## INSTRUCTIONS TO FOLLOW
Nothing may be dropped or altered: reproduce all the data.

*** Opening SUPPLIED RECORDS ***

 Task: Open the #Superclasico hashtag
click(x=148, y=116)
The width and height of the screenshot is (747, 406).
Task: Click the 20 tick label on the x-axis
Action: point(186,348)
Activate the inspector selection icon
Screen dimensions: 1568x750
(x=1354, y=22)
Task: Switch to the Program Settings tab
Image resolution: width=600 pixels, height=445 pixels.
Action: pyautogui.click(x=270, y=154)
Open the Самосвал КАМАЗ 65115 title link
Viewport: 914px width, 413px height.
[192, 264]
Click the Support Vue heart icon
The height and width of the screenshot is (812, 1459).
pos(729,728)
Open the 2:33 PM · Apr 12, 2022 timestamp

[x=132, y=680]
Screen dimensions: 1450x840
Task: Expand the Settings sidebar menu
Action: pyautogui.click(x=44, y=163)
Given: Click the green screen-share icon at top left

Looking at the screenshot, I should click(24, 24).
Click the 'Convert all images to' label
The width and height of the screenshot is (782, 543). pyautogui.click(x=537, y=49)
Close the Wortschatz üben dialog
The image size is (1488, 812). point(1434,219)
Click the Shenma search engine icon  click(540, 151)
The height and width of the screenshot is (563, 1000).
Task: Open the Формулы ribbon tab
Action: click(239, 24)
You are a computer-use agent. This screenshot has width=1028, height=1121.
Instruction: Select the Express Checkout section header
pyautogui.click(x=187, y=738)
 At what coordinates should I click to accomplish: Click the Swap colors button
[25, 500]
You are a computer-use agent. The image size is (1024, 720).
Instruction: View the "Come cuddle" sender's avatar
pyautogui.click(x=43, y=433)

*** Closing SUPPLIED RECORDS ***

## SOLUTION TO THIS PROBLEM
 Task: Open the #Superclasico hashtag
click(x=148, y=116)
The width and height of the screenshot is (747, 406).
Task: Click the 20 tick label on the x-axis
Action: point(186,348)
Activate the inspector selection icon
Screen dimensions: 1568x750
(x=1354, y=22)
Task: Switch to the Program Settings tab
Image resolution: width=600 pixels, height=445 pixels.
Action: pyautogui.click(x=270, y=154)
Open the Самосвал КАМАЗ 65115 title link
Viewport: 914px width, 413px height.
[192, 264]
Click the Support Vue heart icon
The height and width of the screenshot is (812, 1459).
pos(729,728)
Open the 2:33 PM · Apr 12, 2022 timestamp

[x=132, y=680]
Screen dimensions: 1450x840
Task: Expand the Settings sidebar menu
Action: pyautogui.click(x=44, y=163)
Given: Click the green screen-share icon at top left

Looking at the screenshot, I should click(24, 24).
Click the 'Convert all images to' label
The width and height of the screenshot is (782, 543). pyautogui.click(x=537, y=49)
Close the Wortschatz üben dialog
The image size is (1488, 812). point(1434,219)
Click the Shenma search engine icon  click(540, 151)
The height and width of the screenshot is (563, 1000).
Task: Open the Формулы ribbon tab
Action: click(239, 24)
You are a computer-use agent. This screenshot has width=1028, height=1121.
Instruction: Select the Express Checkout section header
pyautogui.click(x=187, y=738)
 At what coordinates should I click to accomplish: Click the Swap colors button
[25, 500]
You are a computer-use agent. The image size is (1024, 720).
Instruction: View the "Come cuddle" sender's avatar
pyautogui.click(x=43, y=433)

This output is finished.